Later, around the Marketing table, someone has a brilliant idea that they need to run a mail-merge to send out a gift-package to the top 100 customers.  So they ask the DBA for a list of said customers.  “Sure!  Here ya go, here’s a report.”  And then the complaints start coming in.

“These customers aren’t active anymore.”

Then tell your CS reps to mark them as inactive in the system.  But no, we don’t do that, we just write “inactive” in the FirstName field.
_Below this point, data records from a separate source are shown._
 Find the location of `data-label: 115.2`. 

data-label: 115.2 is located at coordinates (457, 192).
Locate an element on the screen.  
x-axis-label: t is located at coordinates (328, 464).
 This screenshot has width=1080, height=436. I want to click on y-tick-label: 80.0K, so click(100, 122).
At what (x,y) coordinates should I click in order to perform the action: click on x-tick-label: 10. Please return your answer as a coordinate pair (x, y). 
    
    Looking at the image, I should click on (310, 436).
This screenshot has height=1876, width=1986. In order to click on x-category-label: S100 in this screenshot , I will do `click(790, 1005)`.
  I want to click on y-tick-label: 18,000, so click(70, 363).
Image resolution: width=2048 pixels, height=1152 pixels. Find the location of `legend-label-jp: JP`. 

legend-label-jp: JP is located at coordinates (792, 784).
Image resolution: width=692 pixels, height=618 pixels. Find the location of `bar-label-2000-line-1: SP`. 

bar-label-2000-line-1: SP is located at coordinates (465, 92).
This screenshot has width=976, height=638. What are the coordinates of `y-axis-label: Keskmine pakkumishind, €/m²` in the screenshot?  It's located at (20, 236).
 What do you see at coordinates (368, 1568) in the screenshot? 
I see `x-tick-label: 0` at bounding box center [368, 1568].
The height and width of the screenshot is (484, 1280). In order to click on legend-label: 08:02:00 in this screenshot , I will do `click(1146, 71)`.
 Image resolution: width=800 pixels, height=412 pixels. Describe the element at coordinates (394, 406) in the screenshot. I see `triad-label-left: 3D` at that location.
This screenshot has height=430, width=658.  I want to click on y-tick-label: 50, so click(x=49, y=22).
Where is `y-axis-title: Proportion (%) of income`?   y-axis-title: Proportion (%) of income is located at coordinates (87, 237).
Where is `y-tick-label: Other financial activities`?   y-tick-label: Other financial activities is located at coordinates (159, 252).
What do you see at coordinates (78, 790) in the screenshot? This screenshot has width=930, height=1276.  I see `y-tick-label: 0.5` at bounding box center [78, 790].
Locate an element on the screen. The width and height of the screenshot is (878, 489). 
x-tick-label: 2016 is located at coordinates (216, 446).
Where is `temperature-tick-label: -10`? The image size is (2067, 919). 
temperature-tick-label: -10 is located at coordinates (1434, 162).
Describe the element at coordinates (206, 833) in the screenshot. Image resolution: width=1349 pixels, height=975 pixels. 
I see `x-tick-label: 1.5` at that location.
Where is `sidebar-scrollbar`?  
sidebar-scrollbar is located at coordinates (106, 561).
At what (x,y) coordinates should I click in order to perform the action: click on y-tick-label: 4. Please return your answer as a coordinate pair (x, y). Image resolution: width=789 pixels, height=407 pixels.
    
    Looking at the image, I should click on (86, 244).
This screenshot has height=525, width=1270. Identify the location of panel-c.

“These ones are employees.”

Fine, figure out a special indicator to add for that, so I can exclude them from the report.  But no, of course, we can’t do that either; we just put “deactivated” in the FirstName field.

“This guys is dead.”

Yeah, not even kidding.  Apparently the powers-that-be decided to keep his info in the system, but type in “deceased” to the “Address 2” line (in the US, this is customarily the apartment/suite/unit number).

he's dead jim
Let’s beam him back up but write “deceased” on his badge, that’ll be sufficient.

But mostly, the biggest complaint is that we’re getting un-deliverable/return-to-sender when we try shipping out to some of these addresses.  And why?  Because they’re not subject to any external validation and quality-control.

So what’s the data professional’s responsibility in this?  In my opinion, it’s to advocate for data quality.  There are obviously big vendors out there like Melissa Data who will sell you a service to help get you there.  APIs abound, from USPS and other official sources, so building it isn’t out of the question.

One potential roadblock is, as usual, conservatism.  The business’s ERP system is its life-blood, highly sensitive to change and very guarded by over-protective management and finicky executives.  But the smelly dirty data-laundry continues to cause problems and has real-money impacts on corp. efficiency and profit.  Unfortunately, many people tend to take the ostrich approach.

if you bury your head in the sand your ass will get burnt
No idea who this Bennett person is, but they sound smart.

So, my good people, start “doing your laundry”.  Have those conversations with your teams and managers about the current state of your data quality, and what it’s going to look like moving forward.  Make some plans, have a road-map, and understand that it’s going to involve a lot of collaboration between key players.  And good luck!